__DATA SUPPLIED__:

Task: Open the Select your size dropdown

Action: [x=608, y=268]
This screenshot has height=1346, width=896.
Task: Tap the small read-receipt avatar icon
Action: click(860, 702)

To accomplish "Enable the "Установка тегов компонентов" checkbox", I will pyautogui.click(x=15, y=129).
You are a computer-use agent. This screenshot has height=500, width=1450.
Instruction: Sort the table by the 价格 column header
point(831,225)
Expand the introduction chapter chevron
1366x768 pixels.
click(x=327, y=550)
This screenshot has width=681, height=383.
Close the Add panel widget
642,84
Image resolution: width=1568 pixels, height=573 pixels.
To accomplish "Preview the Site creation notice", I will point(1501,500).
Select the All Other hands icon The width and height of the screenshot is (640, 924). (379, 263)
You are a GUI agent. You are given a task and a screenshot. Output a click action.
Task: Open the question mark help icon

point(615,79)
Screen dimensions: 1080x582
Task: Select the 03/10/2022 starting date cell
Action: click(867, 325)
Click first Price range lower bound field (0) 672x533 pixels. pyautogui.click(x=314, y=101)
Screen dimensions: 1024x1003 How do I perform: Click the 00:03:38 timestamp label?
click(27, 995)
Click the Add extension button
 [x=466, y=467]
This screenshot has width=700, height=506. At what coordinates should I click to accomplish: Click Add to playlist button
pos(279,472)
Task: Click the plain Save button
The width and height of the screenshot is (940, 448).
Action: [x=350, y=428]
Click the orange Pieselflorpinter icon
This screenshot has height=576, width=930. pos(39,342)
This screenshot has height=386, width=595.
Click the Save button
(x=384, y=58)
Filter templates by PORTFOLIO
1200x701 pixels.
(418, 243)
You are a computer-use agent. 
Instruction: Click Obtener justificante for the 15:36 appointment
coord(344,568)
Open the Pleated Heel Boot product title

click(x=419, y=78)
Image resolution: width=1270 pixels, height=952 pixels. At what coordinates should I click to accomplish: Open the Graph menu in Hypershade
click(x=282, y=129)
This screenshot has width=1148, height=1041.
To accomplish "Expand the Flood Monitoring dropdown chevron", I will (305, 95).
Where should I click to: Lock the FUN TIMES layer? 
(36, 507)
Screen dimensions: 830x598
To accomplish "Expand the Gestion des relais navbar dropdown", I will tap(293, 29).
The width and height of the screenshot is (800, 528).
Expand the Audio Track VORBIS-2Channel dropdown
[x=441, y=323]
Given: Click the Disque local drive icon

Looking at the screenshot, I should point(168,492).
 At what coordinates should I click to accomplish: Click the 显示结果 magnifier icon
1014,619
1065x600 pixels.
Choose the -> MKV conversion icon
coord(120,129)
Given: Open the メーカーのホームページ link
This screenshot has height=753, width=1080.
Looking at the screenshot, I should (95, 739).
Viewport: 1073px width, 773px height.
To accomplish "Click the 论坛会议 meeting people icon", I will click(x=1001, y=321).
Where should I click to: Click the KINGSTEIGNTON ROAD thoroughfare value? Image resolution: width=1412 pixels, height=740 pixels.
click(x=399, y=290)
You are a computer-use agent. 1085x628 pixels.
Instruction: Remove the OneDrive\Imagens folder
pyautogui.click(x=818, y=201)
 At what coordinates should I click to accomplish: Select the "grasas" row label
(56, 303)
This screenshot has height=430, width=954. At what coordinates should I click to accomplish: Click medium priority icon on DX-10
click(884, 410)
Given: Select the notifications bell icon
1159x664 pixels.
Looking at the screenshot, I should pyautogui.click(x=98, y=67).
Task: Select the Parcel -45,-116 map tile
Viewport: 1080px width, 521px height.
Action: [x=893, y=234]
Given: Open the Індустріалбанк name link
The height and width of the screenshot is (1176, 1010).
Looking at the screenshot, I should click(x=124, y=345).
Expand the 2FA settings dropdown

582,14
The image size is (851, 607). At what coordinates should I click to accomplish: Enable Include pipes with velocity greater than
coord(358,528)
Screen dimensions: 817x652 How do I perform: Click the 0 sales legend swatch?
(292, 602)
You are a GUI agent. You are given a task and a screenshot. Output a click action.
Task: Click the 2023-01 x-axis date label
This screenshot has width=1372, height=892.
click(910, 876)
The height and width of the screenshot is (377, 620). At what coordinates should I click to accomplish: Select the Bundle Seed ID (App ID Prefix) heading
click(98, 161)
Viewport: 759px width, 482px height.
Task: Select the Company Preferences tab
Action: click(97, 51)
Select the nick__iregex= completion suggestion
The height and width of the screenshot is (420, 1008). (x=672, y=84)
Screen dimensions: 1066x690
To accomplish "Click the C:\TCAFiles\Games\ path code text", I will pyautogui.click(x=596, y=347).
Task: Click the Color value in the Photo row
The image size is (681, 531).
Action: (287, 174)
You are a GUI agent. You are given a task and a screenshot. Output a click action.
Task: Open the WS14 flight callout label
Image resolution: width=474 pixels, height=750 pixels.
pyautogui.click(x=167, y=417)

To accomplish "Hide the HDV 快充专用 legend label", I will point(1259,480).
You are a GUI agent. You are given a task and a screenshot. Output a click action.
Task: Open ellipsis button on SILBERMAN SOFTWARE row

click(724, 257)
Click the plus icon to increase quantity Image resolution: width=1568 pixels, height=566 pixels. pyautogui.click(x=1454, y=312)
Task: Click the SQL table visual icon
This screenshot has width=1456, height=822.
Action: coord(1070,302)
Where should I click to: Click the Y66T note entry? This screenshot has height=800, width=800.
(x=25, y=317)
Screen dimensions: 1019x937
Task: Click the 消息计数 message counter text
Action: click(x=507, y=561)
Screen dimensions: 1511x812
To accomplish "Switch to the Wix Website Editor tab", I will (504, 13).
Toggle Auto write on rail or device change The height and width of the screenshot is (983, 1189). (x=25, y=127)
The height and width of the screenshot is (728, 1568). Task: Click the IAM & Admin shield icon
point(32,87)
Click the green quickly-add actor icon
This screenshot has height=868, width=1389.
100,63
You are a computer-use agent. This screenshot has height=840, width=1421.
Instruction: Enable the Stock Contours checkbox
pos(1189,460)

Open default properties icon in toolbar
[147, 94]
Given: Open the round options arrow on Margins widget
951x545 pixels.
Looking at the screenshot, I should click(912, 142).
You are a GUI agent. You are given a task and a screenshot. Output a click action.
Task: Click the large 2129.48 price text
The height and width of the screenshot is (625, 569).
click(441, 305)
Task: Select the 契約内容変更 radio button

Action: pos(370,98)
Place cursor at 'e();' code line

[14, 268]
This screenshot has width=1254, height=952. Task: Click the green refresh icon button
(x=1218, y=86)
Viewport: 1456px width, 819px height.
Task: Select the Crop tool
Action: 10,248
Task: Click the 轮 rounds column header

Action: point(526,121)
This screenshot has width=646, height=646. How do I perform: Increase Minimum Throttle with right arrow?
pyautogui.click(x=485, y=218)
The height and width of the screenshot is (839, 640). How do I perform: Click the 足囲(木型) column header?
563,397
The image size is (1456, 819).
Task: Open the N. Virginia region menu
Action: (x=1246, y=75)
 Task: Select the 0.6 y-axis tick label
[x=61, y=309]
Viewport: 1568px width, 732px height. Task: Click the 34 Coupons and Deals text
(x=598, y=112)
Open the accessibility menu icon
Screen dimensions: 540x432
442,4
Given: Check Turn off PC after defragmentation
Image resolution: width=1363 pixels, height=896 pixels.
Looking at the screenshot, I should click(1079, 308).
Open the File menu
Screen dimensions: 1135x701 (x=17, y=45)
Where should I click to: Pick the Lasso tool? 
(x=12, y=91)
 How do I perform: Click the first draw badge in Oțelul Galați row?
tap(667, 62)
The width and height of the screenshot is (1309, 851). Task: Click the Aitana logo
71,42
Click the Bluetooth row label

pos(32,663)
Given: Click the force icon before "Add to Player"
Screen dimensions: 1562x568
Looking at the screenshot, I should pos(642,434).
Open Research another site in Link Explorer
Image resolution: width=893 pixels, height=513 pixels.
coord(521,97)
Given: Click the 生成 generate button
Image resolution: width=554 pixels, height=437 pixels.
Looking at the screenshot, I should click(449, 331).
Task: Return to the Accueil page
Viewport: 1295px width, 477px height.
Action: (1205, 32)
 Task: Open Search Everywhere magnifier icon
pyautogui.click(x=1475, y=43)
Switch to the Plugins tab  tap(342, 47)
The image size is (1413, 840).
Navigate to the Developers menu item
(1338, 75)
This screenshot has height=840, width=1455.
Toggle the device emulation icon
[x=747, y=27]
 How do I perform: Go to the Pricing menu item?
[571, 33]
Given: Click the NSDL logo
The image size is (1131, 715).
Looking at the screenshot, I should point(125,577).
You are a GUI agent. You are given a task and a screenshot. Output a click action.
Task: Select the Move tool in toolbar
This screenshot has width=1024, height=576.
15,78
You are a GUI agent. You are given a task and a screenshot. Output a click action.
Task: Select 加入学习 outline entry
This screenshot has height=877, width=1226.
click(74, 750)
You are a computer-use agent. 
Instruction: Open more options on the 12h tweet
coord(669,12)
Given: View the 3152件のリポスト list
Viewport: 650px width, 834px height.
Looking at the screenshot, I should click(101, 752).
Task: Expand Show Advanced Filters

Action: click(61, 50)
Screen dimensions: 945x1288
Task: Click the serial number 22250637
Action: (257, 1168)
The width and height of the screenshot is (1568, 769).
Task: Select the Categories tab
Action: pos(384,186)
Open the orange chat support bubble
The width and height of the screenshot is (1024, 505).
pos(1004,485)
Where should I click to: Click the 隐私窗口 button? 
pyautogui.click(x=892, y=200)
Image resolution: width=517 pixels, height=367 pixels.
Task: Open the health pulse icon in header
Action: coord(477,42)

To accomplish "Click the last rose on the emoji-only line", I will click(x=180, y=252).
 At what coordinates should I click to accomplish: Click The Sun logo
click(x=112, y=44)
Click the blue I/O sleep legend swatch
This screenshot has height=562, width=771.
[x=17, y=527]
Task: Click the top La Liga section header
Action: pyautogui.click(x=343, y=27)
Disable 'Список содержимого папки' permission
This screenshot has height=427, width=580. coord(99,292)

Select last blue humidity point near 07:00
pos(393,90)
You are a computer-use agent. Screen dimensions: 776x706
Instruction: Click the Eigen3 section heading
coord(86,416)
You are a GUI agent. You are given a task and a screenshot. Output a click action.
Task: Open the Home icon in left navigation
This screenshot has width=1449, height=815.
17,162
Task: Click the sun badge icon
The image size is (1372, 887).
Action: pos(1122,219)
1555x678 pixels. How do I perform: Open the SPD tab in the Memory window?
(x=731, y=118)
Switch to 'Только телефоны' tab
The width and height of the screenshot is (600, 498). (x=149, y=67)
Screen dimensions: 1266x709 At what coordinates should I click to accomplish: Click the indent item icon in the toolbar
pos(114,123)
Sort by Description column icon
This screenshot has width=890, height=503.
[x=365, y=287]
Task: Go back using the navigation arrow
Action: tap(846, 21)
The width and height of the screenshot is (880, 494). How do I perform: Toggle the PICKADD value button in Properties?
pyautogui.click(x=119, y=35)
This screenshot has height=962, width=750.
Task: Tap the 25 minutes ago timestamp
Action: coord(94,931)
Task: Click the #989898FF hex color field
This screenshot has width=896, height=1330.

__GIVEN EXERCISE__: List every line of the rows as a numbered list, starting at the line containing "Sort by Description column icon" and ending with the last line of the rows. Include both ends and skip any blank lines.

__OUTPUT OF THE TASK__:
1. Sort by Description column icon
2. This screenshot has width=890, height=503.
3. [x=365, y=287]
4. Task: Go back using the navigation arrow
5. Action: tap(846, 21)
6. The width and height of the screenshot is (880, 494). How do I perform: Toggle the PICKADD value button in Properties?
7. pyautogui.click(x=119, y=35)
8. This screenshot has height=962, width=750.
9. Task: Tap the 25 minutes ago timestamp
10. Action: coord(94,931)
11. Task: Click the #989898FF hex color field
12. This screenshot has width=896, height=1330.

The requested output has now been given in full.